Review: The Pharaoh’s Daughter – An Egyptian Princess Risks Everything

Posted May 13, 2015 in Reading, Review / 0 Comments

Review: The Pharaoh’s Daughter – An Egyptian Princess Risks EverythingThe Pharaoh's Daughter by Mesu Andrews
Series: Treasures of the Nile #1
Publisher: WaterBrook Press (2015)
eARC, Paperback (384 pages)
Via: Blogging for Books
Rating:
Also by this author: Miriam, Isaiah's Daughter, Isaiah's Legacy
Also in this series: Miriam
Reading Challenges: Read 2015

Synopsis

“You will be called Anippe, daughter of the Nile. Do you like it?” Without waiting for a reply, she pulls me into her squishy, round tummy for a hug.
I’m trying not to cry. Pharaoh’s daughters don’t cry.
When we make our way down the tiled hall, I try to stop at ummi Kiya’s chamber. I know her spirit has flown yet I long for one more moment. Amenia pushes me past so I keep walking and don’t look back.
Like the waters of the Nile, I will flow.
Anippe has grown up in the shadows of Egypt’s good god Pharaoh, aware that Anubis, god of the afterlife, may take her or her siblings at any moment. She watched him snatch her mother and infant brother during childbirth, a moment which awakens in her a terrible dread of ever bearing a child. Now she is to be become the bride of Sebak, a kind but quick-tempered Captain of Pharaoh Tut’s army. In order to provide Sebak the heir he deserves and yet protect herself from the underworld gods, Anippe must launch a series of deceptions, even involving the Hebrew midwives—women ordered by Tut to drown the sons of their own people in the Nile.
When she finds a baby floating in a basket on the great river, Anippe believes Egypt’s gods have answered her pleas, entrenching her more deeply in deception and placing her and her son Mehy, whom handmaiden Miriam calls Moses, in mortal danger.
As bloodshed and savage politics shift the balance of power in Egypt, the gods reveal their fickle natures and Anippe wonders if her son, a boy of Hebrew blood, could one day become king. Or does the god of her Hebrew servants, the one they call
El Shaddai, have a different plan—for them all?

Find the book: Goodreads

My Review

This is the story of Anippe. She is the daughter of one pharaoh, sister to another, and adoptive daughter to yet another. She is an important person in Egypt as a member of the dwindling royal house.

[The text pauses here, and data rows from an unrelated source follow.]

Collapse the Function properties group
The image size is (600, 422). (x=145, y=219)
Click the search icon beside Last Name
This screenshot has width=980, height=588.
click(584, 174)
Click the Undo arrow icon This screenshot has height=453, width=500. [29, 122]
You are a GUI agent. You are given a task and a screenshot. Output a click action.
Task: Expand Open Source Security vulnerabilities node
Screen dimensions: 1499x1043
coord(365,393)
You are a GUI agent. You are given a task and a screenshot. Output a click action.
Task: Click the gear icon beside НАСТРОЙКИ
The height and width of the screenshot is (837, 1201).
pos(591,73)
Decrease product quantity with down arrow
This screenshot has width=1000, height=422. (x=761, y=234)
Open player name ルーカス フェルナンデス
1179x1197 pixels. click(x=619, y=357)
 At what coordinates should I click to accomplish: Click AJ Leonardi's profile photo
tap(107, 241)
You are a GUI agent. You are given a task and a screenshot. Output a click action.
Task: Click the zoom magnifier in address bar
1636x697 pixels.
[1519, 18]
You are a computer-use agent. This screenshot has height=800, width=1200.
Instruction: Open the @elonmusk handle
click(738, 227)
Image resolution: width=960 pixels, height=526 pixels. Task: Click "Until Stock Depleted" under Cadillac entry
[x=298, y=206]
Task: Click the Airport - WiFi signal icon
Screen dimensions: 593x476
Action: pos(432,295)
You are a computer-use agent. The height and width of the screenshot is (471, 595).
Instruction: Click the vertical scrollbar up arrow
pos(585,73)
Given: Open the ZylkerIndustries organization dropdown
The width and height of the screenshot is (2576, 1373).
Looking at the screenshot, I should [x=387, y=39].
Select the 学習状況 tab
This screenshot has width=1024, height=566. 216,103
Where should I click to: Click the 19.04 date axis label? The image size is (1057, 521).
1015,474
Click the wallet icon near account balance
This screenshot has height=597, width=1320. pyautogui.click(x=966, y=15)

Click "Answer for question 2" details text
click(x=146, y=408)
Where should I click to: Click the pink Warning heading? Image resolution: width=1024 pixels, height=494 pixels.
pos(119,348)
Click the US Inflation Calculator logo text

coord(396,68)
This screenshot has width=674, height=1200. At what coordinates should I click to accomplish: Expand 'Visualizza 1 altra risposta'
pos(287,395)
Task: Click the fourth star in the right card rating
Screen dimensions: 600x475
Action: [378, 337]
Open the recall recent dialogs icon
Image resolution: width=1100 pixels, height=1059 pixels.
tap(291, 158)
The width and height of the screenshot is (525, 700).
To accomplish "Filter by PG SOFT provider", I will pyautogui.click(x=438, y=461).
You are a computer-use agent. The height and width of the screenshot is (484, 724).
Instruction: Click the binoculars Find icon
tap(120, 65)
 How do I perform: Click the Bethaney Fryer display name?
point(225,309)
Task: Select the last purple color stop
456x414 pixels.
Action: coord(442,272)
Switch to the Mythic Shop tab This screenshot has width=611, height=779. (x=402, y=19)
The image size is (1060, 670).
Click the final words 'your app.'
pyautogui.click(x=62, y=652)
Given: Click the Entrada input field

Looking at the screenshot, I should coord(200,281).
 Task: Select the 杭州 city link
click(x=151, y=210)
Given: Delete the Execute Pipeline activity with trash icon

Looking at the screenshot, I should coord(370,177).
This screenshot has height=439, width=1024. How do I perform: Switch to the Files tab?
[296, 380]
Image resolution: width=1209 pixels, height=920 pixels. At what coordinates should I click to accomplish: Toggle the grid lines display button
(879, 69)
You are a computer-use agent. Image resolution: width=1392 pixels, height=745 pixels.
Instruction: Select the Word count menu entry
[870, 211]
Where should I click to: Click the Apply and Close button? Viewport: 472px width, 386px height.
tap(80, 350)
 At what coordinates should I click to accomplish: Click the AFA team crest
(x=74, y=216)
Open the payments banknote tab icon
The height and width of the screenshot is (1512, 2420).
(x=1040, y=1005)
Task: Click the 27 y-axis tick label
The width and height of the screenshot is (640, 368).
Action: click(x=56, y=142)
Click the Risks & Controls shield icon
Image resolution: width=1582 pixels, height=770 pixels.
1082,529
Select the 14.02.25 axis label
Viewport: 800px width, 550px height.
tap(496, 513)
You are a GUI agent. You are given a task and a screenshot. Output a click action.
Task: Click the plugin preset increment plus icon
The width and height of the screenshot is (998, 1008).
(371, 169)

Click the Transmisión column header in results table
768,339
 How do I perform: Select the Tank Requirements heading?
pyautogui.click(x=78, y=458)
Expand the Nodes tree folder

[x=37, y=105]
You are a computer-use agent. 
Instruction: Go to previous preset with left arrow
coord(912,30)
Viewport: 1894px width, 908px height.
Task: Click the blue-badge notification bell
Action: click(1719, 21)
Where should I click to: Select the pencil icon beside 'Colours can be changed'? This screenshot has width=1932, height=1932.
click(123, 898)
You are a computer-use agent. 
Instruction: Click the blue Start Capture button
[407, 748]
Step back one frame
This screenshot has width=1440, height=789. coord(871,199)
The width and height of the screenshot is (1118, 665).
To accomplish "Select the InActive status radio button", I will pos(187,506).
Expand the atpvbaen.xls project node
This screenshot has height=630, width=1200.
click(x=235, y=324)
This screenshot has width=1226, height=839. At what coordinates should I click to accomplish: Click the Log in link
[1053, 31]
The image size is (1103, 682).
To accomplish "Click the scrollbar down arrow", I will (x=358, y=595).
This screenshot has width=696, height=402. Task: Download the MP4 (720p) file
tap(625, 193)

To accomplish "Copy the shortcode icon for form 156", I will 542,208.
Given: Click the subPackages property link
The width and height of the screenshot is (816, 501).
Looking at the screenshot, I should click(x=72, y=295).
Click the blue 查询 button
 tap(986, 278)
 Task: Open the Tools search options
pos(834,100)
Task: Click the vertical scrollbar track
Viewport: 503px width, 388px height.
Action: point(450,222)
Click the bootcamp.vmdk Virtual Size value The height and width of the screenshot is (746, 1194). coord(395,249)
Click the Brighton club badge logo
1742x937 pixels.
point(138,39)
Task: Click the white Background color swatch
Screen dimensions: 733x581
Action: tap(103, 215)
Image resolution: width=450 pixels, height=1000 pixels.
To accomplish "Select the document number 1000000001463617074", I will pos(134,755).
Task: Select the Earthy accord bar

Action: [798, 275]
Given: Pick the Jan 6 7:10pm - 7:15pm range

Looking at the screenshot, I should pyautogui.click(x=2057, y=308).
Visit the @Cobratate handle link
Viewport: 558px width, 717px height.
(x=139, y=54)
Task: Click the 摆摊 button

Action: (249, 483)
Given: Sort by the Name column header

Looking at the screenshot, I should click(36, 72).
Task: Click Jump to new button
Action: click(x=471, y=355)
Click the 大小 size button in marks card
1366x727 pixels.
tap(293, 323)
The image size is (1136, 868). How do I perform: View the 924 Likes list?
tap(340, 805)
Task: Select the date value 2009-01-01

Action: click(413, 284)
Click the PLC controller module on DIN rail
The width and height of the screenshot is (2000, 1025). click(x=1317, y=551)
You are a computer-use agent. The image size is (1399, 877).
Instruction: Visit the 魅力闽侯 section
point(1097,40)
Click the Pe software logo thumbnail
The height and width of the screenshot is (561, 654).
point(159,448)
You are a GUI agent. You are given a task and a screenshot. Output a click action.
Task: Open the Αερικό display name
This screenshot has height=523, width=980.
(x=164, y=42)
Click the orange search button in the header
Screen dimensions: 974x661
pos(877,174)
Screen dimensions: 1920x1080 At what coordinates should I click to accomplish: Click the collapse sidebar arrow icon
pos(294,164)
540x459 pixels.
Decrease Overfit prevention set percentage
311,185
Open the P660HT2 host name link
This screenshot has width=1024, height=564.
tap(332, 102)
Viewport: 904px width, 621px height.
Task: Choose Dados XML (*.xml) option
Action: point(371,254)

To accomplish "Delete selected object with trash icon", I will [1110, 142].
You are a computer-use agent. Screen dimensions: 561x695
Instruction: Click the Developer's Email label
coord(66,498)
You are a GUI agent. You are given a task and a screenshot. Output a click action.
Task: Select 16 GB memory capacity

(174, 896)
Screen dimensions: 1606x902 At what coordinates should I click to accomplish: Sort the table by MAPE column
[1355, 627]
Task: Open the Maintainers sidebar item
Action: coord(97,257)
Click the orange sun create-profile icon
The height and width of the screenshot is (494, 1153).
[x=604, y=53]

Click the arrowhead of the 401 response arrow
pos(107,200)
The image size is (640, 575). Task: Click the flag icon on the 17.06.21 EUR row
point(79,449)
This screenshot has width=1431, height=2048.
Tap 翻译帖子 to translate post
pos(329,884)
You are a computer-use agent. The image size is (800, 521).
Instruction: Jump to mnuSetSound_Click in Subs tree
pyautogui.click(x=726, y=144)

After her mother’s death, Anippe’s father, the current pharaoh, allows his general to adopt her. Her older brother, Tut, stays with their father as his heir and their younger sister, Ankhe, is basically ignored because she doesn’t act befitting an Egyptian princess.

A few years after young Tut becomes pharaoh, Anippe is married to an honorable captain in her brother’s army named Sebak. Sebak has an estate in the delta region of Egypt. It is on this estate that Anippe first comes into contact with Hebrew slaves.

In retaliation for his wife’s two miscarriages while visiting Anippe, Tut orders that all male Hebrew babies are to be killed. When Tut and Sebak leave after the wedding celebrations, Anippe is left alone with Ankhe and the Hebrew slaves.

Not long after Sebak has left for war, Anippe is grieving him the her private bathhouse when she sees a basket floating in the reeds. The basket holds a Hebrew male child and Anippe forms a plan. She never wanted to give birth because childbirth claimed the life of her mother and very nearly the life of her brother’s wife. Her deception involves passing off the Hebrew child as an Egyptian prince.

The Pharaoh’s Daughter ends with Mehy (Moses) still a young man, years before he would return to free the slaves. The story focuses on Anippe before she adopted Moses and following with her struggles. Anippe is a very strong woman who would do anything for Mehy, the child she pulled from the Nile.

I enjoyed reading this book. There were some twists that I did not expect. Apparently I need to reread the book of Exodus. 🙂


Catholic Connections

*Spoiler Alert*
In order to analyze the text and make these connections, there may be some spoilers.
Please do not continue reading unless you have already read the book
or you don’t mind if you read some spoilers.
*Spoiler Alert*

As this is a fictional account of what may have happened surrounding Moses’s birth, I think that itself is a Catholic Connection.

I also see, in a way, a connection between St Jospeh and Mered. Mered is the chief linen keeper of Sebak’s estate. He genuinely cares about his master’s well-being and later about Anippe as well. He puts aside his grief for his dead wife to provide a mother for his children and safety for Anippe. He is as selfless as I think St Joseph must have been to put aside everything to keep Mary and Jesus safe.

I know that this comparison is not perfect and I doubt the author intended such connections. This is simply my own opinion.


Which Reading Challenges?

  • You Read How Many Books? Reading Challenge

amanda

I received this book for free from the publisher via Blogging for Books for review consideration. This in no way affects my opinion of the title nor the content of this review.